WHAT YOU ARE ASKED TO DO - Extract, from the records beneath this instruction, each line that contains the word "profile".

--

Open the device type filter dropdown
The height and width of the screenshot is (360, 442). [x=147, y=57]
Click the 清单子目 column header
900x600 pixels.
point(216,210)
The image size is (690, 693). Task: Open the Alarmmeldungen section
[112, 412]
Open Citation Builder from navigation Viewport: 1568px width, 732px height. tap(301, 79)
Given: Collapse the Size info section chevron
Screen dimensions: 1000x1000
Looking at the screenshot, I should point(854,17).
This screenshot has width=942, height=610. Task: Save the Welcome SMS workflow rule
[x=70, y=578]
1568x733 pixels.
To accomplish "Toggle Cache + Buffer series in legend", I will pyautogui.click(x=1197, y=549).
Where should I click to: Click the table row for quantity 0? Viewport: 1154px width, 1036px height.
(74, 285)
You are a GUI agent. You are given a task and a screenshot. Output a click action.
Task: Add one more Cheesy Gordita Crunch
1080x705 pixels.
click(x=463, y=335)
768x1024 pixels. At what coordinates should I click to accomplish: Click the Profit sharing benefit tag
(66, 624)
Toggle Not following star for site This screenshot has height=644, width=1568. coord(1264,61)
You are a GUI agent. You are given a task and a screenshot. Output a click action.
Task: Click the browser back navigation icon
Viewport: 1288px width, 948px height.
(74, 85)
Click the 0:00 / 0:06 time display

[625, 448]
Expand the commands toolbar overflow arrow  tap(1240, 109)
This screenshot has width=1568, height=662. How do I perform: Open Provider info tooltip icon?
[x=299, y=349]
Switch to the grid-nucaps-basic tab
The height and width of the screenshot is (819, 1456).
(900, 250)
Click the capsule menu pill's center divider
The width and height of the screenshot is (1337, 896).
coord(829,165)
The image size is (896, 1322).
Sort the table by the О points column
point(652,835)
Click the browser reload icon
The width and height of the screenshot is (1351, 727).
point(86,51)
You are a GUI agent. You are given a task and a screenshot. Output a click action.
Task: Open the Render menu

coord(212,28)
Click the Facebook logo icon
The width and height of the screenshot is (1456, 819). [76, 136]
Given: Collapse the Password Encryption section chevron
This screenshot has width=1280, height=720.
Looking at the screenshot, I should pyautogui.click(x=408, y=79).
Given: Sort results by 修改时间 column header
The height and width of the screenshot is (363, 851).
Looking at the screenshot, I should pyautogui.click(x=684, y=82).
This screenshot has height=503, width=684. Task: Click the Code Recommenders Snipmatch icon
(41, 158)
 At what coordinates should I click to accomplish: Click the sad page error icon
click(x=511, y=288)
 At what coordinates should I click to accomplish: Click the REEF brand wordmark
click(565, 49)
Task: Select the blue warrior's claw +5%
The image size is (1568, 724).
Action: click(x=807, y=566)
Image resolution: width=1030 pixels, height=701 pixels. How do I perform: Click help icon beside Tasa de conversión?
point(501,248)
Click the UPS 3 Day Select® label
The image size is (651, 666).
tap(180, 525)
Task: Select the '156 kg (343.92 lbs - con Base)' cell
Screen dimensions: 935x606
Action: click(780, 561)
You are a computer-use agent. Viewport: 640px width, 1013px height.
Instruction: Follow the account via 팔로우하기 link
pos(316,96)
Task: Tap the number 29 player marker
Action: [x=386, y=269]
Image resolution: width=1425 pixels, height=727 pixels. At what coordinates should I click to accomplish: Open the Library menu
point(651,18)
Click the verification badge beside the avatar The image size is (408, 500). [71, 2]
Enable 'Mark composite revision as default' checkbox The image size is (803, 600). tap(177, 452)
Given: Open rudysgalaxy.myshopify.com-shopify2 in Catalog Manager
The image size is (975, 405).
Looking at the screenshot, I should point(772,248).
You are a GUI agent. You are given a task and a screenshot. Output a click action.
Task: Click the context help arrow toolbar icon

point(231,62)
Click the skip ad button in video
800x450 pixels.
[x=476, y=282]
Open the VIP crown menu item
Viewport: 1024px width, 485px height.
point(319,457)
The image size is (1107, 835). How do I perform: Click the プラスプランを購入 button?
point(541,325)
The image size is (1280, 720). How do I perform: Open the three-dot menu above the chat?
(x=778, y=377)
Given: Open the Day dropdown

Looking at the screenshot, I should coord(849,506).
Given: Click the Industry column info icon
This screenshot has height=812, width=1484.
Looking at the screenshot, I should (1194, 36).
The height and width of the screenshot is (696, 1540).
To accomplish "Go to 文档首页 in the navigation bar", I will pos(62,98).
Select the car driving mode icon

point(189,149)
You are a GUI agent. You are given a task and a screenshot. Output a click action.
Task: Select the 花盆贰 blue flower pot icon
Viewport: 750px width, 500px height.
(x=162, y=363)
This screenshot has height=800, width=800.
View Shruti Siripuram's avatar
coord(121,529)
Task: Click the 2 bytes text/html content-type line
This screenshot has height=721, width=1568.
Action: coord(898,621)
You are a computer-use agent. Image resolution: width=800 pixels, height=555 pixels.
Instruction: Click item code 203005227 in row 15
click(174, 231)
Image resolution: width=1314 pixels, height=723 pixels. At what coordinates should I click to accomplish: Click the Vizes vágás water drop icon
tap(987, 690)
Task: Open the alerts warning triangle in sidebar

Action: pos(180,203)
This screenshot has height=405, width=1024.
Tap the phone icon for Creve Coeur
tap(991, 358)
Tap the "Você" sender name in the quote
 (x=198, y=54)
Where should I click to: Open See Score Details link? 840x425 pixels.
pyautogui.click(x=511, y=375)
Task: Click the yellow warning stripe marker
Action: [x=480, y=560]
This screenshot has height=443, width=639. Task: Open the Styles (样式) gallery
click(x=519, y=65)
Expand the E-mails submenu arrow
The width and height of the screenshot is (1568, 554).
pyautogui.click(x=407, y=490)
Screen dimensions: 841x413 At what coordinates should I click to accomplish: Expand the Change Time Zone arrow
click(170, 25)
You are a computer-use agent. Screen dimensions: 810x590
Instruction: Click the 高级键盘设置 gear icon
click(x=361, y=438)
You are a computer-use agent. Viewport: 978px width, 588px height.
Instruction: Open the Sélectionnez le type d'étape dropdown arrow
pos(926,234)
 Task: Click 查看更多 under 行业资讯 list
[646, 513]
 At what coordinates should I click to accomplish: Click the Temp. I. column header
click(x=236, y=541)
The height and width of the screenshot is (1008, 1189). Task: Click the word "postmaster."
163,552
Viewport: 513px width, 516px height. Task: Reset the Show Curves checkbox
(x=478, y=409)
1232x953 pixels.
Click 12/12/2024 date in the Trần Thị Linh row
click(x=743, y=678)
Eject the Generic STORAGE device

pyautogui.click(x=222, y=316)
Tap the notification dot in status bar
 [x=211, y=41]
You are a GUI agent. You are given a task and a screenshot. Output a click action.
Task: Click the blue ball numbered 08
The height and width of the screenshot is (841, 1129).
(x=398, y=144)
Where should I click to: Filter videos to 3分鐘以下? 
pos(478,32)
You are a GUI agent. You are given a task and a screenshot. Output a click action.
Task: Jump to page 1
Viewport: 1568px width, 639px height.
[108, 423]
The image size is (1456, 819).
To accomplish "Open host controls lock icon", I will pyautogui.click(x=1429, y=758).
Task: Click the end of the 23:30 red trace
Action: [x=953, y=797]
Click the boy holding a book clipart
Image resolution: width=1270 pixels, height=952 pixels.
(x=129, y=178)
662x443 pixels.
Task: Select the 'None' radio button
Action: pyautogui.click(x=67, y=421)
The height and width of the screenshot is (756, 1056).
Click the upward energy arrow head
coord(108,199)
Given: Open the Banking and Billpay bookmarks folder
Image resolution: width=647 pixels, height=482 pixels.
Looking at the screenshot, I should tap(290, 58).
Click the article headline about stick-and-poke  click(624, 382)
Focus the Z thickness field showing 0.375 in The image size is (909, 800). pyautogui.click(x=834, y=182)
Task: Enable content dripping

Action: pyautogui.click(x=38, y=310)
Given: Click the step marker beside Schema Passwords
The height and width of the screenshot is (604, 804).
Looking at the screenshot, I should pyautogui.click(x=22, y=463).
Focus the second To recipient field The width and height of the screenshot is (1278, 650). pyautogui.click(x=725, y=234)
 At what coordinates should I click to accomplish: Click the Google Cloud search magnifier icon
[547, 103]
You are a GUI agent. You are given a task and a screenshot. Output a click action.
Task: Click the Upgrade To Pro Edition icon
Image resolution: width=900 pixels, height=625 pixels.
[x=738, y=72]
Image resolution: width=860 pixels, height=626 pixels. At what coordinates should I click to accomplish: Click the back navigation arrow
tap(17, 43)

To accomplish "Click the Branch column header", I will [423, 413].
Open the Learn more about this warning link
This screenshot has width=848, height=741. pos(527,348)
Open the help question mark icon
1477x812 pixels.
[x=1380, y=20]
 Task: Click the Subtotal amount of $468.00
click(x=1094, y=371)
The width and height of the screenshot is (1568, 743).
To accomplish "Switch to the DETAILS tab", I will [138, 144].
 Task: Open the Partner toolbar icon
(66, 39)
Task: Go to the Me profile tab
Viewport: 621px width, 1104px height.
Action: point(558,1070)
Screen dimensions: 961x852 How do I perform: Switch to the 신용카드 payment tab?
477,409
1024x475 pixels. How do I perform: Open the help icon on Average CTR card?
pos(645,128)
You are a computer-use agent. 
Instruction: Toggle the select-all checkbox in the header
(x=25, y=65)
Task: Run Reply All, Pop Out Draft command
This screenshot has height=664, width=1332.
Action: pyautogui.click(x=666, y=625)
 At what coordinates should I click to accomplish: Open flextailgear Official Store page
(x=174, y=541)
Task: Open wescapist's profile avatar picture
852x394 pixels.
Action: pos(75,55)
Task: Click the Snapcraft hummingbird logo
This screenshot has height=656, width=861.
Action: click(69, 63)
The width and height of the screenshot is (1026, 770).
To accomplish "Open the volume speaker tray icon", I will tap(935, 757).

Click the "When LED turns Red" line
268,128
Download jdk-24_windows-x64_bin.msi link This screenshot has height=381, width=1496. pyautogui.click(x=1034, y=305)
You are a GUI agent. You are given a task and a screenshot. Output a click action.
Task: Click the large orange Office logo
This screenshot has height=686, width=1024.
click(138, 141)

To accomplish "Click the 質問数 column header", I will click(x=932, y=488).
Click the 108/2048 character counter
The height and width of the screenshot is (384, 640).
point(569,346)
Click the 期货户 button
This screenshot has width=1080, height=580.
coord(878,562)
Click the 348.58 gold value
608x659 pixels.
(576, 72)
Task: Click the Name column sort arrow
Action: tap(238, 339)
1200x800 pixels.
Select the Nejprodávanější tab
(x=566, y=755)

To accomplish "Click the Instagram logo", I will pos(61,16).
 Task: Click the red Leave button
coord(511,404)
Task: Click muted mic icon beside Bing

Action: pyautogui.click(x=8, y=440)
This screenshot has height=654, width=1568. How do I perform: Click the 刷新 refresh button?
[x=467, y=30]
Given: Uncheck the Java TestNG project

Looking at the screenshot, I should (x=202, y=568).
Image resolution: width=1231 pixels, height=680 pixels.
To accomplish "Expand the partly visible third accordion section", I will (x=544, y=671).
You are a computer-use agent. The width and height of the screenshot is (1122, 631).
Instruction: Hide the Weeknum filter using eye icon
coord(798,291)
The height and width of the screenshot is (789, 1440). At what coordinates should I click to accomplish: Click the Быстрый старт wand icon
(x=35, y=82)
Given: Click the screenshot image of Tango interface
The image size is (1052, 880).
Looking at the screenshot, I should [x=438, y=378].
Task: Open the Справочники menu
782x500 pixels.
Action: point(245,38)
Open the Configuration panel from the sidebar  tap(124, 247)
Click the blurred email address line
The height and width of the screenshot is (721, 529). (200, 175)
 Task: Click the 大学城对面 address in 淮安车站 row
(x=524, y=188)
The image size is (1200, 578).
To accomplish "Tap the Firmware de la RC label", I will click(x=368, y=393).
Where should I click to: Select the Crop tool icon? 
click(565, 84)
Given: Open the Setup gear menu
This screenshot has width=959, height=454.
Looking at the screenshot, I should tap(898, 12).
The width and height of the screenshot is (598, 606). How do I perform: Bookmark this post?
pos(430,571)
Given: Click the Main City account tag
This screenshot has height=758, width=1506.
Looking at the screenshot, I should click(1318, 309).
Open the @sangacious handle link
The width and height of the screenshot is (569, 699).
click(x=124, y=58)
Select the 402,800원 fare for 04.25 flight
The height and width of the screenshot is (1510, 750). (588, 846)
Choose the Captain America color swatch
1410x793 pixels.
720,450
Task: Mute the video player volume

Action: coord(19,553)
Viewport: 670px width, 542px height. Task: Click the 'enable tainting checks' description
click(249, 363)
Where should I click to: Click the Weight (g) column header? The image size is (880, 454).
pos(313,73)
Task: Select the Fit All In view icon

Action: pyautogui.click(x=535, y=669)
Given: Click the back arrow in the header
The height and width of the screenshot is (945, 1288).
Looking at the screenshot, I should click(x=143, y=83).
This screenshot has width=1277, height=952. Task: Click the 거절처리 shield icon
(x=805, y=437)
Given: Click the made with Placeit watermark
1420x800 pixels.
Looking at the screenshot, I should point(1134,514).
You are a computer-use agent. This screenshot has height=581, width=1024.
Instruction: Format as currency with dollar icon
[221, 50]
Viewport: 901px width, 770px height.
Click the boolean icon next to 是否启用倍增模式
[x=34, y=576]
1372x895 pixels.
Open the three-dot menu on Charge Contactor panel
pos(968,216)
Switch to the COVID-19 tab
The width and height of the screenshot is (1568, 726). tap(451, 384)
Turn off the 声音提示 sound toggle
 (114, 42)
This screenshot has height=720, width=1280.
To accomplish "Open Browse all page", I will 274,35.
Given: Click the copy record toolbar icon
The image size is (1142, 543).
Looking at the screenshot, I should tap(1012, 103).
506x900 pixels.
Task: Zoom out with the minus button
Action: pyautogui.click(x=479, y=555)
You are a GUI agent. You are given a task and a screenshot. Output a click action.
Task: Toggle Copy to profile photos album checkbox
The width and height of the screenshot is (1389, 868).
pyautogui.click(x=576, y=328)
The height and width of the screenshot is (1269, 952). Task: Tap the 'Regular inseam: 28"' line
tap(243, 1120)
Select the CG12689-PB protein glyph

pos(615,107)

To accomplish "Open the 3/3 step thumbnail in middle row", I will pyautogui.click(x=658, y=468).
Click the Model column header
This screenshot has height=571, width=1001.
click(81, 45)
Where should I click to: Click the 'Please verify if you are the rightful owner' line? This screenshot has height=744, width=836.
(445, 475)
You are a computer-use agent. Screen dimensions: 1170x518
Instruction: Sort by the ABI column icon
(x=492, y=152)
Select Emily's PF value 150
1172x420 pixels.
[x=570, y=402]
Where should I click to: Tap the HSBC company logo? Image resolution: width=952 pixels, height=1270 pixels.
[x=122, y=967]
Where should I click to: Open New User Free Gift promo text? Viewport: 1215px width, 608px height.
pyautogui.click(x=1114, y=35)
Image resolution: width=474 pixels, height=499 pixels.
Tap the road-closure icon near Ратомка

--

SOLUTION -
Task: Go to the Me profile tab
Task: Open wescapist's profile avatar picture
Task: Toggle Copy to profile photos album checkbox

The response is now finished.